Indira le observa con gesto neutro, sin saber si debería abrirse ante él. Apenas una semana antes era la última persona a la que le hubiera contado algo personal, pero es estúpido negar que, desde que se besaron, todo ha cambiado entre ellos.

—No solo son las bacterias —confiesa finalmente—. También me acojona el desorden. Ver cosas descolocadas me produce una especie de interferencia que no me deja pensar con claridad.

—Como cuando un móvil jode la antena de la tele, ¿no?

—Más o menos, sí —concede ella—. Y hay más cosas: como vea una acera con baldosas blancas y negras, solo puedo pisar las negras o tengo que volver al principio.

—Eso para perseguir a sospechosos no parece muy útil, ¿no?

—No lo es —responde Indira relajando el gesto y sirviendo dos chupitos más de moscatel—. De hecho, una vez el atracador de una joyería se me escapó justo por eso.

Iván se ríe.

—Te parezco una chiflada, ¿no?

—Muy normal no eres, no voy a engañarte. Pero las personas más interesantes nunca lo son. De hecho, los genios suelen ser gente muy peculiar.

—¿Conoces a muchos genios para hacer esa afirmación tan a la ligera? —pregunta Indira con incredulidad.

—Aparte de lo que todos sabemos sobre Van Gogh, que se cortó la oreja y quiso alimentarse a base de pintura, o de Beethoven y su famoso trastorno bipolar, tenemos a Rafa Nadal, por ejemplo.

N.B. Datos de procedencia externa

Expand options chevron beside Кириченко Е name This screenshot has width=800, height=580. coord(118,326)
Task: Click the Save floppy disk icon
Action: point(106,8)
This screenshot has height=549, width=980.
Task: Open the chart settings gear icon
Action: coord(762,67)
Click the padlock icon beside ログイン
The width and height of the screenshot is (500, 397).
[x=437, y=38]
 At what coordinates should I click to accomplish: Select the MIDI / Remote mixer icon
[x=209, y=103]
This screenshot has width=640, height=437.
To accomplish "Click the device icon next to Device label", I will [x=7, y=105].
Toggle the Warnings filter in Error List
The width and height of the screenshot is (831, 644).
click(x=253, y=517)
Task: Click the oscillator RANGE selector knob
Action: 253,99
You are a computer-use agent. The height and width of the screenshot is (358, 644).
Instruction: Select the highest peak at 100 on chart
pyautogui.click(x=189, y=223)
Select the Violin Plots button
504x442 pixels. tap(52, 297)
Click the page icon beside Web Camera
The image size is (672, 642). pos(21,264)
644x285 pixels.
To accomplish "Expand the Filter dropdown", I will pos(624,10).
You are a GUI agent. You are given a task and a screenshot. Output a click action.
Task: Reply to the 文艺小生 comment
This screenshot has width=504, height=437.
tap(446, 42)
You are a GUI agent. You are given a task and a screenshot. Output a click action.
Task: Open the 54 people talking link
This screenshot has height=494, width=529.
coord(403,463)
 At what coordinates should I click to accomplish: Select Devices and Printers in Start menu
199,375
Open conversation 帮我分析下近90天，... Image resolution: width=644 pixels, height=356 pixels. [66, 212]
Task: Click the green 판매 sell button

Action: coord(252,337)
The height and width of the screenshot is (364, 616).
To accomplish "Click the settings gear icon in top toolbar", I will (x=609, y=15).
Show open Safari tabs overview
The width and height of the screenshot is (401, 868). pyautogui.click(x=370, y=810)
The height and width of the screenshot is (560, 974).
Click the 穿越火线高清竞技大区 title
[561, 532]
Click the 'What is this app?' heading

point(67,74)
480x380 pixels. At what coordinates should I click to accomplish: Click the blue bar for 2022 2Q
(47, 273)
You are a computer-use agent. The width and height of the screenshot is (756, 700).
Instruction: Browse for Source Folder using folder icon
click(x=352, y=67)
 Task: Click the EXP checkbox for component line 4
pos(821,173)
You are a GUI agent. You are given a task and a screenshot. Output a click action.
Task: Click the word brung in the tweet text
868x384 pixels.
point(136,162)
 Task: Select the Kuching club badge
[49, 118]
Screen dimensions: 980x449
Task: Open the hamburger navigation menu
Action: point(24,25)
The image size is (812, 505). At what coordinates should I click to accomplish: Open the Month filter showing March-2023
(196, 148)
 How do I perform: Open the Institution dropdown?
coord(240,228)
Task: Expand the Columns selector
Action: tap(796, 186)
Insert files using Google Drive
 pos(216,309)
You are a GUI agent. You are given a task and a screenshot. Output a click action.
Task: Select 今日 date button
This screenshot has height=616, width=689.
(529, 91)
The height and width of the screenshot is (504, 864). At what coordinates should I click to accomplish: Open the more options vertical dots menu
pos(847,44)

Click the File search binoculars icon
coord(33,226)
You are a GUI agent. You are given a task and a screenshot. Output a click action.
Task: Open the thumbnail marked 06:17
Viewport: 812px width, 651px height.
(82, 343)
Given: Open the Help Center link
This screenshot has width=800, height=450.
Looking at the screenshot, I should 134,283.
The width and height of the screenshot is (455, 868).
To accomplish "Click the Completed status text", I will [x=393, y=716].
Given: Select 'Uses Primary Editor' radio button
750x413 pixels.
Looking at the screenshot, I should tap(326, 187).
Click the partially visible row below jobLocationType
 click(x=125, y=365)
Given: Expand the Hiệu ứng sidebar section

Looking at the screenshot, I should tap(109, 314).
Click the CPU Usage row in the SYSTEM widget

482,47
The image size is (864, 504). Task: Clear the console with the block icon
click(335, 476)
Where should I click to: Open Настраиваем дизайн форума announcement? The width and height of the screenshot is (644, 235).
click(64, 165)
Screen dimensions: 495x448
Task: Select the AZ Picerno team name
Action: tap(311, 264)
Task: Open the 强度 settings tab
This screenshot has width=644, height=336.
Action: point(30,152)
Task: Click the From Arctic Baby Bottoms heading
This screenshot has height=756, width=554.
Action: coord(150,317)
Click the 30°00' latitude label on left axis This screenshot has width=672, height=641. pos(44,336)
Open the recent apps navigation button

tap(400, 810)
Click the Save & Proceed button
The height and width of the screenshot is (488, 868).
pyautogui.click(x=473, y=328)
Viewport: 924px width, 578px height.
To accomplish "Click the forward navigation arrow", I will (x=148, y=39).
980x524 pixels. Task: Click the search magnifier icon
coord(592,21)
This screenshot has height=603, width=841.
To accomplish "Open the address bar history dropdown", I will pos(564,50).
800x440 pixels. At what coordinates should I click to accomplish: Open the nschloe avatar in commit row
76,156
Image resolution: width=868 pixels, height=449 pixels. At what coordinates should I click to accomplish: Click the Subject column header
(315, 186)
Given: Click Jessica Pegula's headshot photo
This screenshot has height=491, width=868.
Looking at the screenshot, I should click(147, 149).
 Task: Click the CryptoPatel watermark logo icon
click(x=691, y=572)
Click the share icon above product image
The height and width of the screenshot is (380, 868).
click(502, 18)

—¿El tenista? —Indira le mira, descolocada.

—No es simplemente un tenista, sino el mejor deportista español de todos los tiempos, un tío que, si se presentase mañana a las elecciones, puede que hasta ganase. ¿Y sabes la que lía cada vez que juega un partido?

—Pues no.

—Siempre coloca las botellas de agua en la misma posición y en el mismo ángulo o no se concentra, le da un parraque como pise una línea al llegar a la pista o al cambiar de lado, y cada vez se ajusta el calzoncillo, se coloca el pelo y se seca el sudor en el mismo orden antes de sacar. Eso y algunas cosas más que todos identificamos ya como parte de su juego. De hecho, yo no concebiría no verle hacer cada uno de sus rituales.

—Supongo que al final es cuestión de acostumbrarse a las rarezas de los demás —dice Indira sonriente.

—Exacto. Ahora solo tienes que encontrar a quien no le importen las tuyas.

Por desgracia para Indira, Iván ha pasado de caerle terriblemente mal a empezar a caerle demasiado bien. Le mira en silencio, intentando averiguar si es algo real o un simple truco para que ella baje la guardia y así hacerle pagar al fin por denunciar a su amigo Daniel. Él se da cuenta de su titubeo.

—¿Qué?

Indira está a punto de exponer todas sus dudas e inseguridades, pero todavía no está preparada para desnudar ni su alma ni su cuerpo. Sabe que, como siga un segundo más frente a él, volverá a besarle y las cosas se complicarían más de la cuenta, así que se levanta tambaleándose ligeramente debido a la ingesta de moscatel y coge su bolso y su chaqueta.

—Ya se ha hecho tarde. Nos vemos mañana.

Y sin que Iván pueda preguntar si ha dicho algo que le haya molestado o simplemente se trata de otra de sus extravagancias, la inspectora desaparece a toda prisa por la puerta.